# [Exercise aim]
Find the lines below that contain the string "account", count them, and give only the number.

/---

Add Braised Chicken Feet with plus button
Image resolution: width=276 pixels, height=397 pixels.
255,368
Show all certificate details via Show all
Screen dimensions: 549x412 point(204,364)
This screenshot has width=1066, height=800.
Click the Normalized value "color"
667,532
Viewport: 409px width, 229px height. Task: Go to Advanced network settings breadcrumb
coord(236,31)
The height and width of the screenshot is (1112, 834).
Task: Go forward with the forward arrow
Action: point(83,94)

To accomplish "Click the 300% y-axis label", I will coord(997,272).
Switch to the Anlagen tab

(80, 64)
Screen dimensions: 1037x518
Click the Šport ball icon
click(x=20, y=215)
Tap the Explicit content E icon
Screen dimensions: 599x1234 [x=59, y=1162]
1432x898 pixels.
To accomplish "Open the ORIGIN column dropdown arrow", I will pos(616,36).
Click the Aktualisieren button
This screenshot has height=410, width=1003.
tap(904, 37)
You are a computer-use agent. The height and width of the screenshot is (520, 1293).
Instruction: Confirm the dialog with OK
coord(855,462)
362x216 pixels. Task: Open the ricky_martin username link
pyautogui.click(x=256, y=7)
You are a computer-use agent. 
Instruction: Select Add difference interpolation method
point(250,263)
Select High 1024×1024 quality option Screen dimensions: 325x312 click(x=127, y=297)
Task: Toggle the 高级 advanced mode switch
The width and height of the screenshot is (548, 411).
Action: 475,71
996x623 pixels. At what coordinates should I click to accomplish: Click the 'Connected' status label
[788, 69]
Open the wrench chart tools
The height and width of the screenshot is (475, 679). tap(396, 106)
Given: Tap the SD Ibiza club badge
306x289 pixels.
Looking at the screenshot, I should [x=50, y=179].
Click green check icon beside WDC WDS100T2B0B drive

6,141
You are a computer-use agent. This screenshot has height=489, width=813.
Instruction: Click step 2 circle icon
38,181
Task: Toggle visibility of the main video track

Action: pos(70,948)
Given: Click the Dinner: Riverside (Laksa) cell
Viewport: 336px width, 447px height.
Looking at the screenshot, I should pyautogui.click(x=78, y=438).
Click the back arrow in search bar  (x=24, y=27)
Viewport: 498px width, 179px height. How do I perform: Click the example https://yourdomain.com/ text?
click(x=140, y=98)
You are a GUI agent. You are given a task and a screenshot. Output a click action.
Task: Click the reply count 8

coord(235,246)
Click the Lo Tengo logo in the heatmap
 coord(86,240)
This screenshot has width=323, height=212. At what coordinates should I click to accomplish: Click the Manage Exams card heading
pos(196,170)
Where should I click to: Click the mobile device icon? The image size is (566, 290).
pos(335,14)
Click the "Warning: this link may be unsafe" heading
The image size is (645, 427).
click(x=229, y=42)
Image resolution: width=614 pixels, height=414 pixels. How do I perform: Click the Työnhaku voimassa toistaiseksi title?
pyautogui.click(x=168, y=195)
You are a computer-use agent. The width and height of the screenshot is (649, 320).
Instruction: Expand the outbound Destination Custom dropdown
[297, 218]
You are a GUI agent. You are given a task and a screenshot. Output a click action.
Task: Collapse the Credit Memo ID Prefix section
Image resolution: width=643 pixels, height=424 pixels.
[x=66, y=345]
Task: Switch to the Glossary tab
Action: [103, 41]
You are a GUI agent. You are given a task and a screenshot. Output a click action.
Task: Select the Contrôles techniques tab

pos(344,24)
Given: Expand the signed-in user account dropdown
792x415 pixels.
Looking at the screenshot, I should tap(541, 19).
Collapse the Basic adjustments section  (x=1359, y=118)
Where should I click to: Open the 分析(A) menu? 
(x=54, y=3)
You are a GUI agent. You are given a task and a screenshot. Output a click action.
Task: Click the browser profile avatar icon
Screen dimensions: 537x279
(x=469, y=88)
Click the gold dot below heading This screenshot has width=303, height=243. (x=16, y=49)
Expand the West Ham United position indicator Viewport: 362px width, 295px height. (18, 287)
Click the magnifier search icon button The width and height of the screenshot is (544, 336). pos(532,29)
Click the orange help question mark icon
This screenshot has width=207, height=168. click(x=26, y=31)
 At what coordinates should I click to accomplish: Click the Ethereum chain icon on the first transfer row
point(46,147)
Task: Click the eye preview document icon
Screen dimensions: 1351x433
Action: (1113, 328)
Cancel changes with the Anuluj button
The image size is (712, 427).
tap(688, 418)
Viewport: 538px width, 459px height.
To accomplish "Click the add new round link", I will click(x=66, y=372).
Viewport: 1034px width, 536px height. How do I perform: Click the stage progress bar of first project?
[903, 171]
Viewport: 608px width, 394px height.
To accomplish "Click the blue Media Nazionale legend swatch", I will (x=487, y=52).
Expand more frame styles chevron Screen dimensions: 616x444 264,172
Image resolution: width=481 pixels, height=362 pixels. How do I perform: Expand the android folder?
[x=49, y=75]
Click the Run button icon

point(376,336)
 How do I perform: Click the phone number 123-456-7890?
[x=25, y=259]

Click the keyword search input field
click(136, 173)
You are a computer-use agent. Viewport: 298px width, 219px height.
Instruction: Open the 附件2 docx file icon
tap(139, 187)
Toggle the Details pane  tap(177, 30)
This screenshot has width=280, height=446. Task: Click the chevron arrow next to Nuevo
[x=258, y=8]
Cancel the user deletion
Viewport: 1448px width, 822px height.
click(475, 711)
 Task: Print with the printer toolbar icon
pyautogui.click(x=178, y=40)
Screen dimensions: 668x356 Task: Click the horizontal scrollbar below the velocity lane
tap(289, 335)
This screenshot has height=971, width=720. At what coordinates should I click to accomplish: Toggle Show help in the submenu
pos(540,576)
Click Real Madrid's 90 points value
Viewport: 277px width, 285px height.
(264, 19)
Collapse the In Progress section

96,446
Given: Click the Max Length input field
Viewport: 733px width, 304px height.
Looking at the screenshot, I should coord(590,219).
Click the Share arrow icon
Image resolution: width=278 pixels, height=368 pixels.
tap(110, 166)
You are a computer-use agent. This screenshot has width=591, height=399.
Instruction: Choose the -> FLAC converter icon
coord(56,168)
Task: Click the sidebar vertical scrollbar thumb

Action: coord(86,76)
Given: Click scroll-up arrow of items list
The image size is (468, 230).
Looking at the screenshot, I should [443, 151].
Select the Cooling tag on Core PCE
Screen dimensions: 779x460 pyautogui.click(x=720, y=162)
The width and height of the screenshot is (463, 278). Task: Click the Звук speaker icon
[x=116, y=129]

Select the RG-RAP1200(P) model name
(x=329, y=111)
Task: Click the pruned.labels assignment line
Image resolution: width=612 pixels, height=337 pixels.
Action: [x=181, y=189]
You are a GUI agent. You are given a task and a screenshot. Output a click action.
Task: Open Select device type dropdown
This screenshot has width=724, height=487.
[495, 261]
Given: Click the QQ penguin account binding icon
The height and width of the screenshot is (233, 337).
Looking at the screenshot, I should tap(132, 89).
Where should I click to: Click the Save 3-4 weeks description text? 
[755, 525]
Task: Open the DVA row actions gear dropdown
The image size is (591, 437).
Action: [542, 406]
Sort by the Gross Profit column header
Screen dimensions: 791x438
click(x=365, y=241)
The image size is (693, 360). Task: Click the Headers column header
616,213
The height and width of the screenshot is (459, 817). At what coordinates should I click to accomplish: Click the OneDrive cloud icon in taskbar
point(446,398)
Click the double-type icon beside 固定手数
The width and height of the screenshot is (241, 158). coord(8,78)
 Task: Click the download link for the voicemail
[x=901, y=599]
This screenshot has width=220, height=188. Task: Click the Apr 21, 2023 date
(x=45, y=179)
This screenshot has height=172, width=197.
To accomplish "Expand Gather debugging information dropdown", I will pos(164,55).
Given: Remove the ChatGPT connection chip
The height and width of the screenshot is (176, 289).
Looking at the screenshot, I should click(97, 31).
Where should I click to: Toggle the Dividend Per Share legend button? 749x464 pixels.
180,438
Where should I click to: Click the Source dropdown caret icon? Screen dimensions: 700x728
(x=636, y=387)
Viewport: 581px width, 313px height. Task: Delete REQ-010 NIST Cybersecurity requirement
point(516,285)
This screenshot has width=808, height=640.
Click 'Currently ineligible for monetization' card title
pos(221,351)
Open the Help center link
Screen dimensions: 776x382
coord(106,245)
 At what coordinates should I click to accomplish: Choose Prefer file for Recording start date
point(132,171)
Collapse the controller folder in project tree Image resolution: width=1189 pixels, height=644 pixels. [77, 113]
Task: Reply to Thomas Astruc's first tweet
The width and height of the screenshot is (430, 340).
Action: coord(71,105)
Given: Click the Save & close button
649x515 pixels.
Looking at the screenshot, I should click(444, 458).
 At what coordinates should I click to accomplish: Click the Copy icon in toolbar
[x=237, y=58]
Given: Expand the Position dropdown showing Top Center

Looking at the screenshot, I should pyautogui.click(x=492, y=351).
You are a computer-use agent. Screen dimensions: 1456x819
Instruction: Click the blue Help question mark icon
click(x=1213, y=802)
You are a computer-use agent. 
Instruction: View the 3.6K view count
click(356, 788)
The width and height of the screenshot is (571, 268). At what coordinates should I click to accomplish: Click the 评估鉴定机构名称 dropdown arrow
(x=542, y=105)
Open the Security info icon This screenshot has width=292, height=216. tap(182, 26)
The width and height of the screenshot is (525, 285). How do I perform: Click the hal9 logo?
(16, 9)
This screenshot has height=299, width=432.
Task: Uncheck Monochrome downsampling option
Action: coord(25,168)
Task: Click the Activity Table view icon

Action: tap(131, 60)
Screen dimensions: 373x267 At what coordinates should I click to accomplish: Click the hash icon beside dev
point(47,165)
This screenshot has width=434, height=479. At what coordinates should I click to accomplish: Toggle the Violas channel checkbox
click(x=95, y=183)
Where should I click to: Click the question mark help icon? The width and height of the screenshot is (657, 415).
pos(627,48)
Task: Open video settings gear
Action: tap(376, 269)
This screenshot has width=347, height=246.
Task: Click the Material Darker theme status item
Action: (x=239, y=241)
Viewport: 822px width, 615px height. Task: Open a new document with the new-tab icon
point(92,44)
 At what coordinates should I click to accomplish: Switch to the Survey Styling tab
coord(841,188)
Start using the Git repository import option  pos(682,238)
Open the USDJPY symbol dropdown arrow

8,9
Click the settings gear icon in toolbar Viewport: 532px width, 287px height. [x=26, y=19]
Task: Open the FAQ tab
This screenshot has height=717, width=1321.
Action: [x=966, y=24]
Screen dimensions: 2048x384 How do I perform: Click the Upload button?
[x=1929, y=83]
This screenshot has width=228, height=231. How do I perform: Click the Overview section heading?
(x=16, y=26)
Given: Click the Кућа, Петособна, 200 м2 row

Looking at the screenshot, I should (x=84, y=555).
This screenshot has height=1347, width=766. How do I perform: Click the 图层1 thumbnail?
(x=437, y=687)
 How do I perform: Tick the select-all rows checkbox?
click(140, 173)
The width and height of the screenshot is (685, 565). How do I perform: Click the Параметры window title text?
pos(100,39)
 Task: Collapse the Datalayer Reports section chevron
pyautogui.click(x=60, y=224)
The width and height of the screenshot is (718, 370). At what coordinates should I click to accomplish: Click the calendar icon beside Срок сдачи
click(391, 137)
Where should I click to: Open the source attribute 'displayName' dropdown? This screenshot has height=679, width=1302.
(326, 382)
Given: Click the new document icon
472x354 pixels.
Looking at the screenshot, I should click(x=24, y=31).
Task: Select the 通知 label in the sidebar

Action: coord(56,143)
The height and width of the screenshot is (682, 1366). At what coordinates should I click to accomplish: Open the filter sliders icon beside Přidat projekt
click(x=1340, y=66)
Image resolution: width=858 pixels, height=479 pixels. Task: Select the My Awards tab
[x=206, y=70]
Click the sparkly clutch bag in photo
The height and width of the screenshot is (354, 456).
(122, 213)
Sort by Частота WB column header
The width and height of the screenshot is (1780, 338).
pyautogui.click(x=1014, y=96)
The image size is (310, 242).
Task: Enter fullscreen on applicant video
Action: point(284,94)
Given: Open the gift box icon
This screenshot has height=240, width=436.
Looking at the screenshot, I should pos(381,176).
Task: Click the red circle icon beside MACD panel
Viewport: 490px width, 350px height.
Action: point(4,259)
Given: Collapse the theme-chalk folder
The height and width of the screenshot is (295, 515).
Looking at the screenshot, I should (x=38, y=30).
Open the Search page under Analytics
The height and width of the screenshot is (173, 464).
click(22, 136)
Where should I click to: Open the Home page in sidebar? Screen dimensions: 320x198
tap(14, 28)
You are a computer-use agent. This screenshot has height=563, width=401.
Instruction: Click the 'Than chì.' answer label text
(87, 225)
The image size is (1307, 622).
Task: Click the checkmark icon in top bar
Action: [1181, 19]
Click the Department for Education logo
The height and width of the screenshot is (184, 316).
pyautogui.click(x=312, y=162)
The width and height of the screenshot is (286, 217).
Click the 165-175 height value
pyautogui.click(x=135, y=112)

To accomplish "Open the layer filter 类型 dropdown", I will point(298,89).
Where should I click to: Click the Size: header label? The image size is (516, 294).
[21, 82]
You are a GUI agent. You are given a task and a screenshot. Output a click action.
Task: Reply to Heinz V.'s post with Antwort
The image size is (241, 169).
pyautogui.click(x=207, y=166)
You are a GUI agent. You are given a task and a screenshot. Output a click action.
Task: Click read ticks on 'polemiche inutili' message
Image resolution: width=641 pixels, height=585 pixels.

\---

# [Solution to this exercise]
2